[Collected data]

---

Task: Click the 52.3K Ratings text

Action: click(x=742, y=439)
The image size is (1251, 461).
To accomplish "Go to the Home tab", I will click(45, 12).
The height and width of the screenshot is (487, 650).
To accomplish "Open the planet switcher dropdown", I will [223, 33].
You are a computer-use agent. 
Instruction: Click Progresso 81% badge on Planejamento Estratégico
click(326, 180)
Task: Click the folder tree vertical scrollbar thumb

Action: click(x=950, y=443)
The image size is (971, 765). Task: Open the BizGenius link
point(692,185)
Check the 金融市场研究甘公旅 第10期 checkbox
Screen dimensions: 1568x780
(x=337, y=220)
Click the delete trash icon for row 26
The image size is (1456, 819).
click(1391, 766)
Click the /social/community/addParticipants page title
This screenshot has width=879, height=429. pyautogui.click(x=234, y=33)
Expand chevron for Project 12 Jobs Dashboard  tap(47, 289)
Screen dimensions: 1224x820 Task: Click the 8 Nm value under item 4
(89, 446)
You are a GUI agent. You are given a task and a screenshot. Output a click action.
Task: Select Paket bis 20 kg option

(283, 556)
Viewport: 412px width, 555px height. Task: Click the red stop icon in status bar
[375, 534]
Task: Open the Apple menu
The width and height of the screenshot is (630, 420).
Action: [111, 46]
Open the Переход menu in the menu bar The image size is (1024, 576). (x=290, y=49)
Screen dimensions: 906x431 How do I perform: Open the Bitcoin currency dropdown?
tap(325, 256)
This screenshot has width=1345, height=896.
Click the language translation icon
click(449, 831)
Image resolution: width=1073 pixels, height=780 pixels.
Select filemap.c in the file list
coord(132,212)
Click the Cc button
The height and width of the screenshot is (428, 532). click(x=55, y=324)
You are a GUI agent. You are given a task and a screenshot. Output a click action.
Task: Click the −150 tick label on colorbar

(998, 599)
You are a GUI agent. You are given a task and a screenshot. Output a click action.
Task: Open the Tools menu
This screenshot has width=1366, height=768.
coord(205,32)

---

Write all of the records out exactly, including every line.

Response area:
Task: Click the 52.3K Ratings text

Action: click(x=742, y=439)
The image size is (1251, 461).
To accomplish "Go to the Home tab", I will click(45, 12).
The height and width of the screenshot is (487, 650).
To accomplish "Open the planet switcher dropdown", I will [223, 33].
You are a computer-use agent. 
Instruction: Click Progresso 81% badge on Planejamento Estratégico
click(326, 180)
Task: Click the folder tree vertical scrollbar thumb

Action: click(x=950, y=443)
The image size is (971, 765). Task: Open the BizGenius link
point(692,185)
Check the 金融市场研究甘公旅 第10期 checkbox
Screen dimensions: 1568x780
(x=337, y=220)
Click the delete trash icon for row 26
The image size is (1456, 819).
click(1391, 766)
Click the /social/community/addParticipants page title
This screenshot has width=879, height=429. pyautogui.click(x=234, y=33)
Expand chevron for Project 12 Jobs Dashboard  tap(47, 289)
Screen dimensions: 1224x820 Task: Click the 8 Nm value under item 4
(89, 446)
You are a GUI agent. You are given a task and a screenshot. Output a click action.
Task: Select Paket bis 20 kg option

(283, 556)
Viewport: 412px width, 555px height. Task: Click the red stop icon in status bar
[375, 534]
Task: Open the Apple menu
The width and height of the screenshot is (630, 420).
Action: [111, 46]
Open the Переход menu in the menu bar The image size is (1024, 576). (x=290, y=49)
Screen dimensions: 906x431 How do I perform: Open the Bitcoin currency dropdown?
tap(325, 256)
This screenshot has width=1345, height=896.
Click the language translation icon
click(449, 831)
Image resolution: width=1073 pixels, height=780 pixels.
Select filemap.c in the file list
coord(132,212)
Click the Cc button
The height and width of the screenshot is (428, 532). click(x=55, y=324)
You are a GUI agent. You are given a task and a screenshot. Output a click action.
Task: Click the −150 tick label on colorbar

(998, 599)
You are a GUI agent. You are given a task and a screenshot. Output a click action.
Task: Open the Tools menu
This screenshot has width=1366, height=768.
coord(205,32)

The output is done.